Problem to solve:
Copy each line of the data below with the word "document".

Items from a dataset:

Content starts

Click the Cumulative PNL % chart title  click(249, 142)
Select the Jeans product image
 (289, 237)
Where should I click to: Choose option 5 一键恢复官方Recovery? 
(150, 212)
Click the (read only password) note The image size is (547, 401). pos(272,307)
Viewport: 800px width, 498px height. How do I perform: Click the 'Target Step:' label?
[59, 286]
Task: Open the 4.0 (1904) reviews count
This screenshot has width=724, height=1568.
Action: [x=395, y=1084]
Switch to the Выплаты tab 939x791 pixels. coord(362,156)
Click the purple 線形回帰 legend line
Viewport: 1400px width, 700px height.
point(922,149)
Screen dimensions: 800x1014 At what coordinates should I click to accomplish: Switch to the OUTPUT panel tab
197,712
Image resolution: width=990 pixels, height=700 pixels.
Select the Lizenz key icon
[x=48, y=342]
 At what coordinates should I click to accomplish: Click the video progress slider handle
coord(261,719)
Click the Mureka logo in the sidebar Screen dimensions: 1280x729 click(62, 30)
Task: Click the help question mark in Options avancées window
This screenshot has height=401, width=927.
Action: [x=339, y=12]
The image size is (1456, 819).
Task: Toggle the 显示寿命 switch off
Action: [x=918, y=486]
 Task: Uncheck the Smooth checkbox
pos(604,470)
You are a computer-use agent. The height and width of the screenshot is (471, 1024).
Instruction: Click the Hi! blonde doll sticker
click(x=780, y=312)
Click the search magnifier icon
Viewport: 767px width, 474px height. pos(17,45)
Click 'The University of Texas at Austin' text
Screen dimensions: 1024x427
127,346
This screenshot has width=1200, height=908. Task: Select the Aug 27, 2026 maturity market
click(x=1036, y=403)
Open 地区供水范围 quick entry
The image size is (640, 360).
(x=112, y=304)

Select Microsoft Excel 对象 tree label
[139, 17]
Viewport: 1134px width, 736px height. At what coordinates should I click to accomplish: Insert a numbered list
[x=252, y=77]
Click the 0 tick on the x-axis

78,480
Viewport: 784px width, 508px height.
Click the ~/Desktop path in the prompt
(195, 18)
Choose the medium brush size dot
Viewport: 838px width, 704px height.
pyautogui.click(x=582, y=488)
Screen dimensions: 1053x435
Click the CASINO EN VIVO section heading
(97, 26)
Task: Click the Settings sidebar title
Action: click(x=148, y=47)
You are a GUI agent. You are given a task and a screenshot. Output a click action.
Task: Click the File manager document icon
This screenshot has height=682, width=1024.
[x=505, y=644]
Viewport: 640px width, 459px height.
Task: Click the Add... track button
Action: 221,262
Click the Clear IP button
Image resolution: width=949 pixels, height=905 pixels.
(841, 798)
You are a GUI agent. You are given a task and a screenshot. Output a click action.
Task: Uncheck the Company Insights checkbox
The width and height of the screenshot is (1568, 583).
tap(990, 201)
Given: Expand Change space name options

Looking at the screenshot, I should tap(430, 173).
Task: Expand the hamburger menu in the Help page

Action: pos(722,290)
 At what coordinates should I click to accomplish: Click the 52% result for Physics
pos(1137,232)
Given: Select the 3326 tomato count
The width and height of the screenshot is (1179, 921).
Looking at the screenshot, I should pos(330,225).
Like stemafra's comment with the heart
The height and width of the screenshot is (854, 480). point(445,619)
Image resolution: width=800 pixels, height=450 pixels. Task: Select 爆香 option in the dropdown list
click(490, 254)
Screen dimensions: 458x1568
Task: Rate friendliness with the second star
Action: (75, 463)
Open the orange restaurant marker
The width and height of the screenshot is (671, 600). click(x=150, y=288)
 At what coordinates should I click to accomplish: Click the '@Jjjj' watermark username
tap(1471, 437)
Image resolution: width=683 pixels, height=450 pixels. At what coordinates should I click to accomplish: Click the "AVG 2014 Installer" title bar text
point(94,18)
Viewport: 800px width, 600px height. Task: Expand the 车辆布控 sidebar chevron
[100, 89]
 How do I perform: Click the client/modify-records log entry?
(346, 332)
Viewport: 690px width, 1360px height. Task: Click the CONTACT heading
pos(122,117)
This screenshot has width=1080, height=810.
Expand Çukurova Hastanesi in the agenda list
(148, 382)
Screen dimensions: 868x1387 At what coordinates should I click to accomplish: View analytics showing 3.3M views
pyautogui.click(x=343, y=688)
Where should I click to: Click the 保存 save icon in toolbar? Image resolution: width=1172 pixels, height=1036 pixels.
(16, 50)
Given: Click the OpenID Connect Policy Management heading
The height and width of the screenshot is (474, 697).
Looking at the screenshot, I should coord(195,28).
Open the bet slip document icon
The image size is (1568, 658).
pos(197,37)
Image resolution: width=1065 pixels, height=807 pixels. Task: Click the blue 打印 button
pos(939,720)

Content ends

The answer:
Task: Click the File manager document icon
Open the bet slip document icon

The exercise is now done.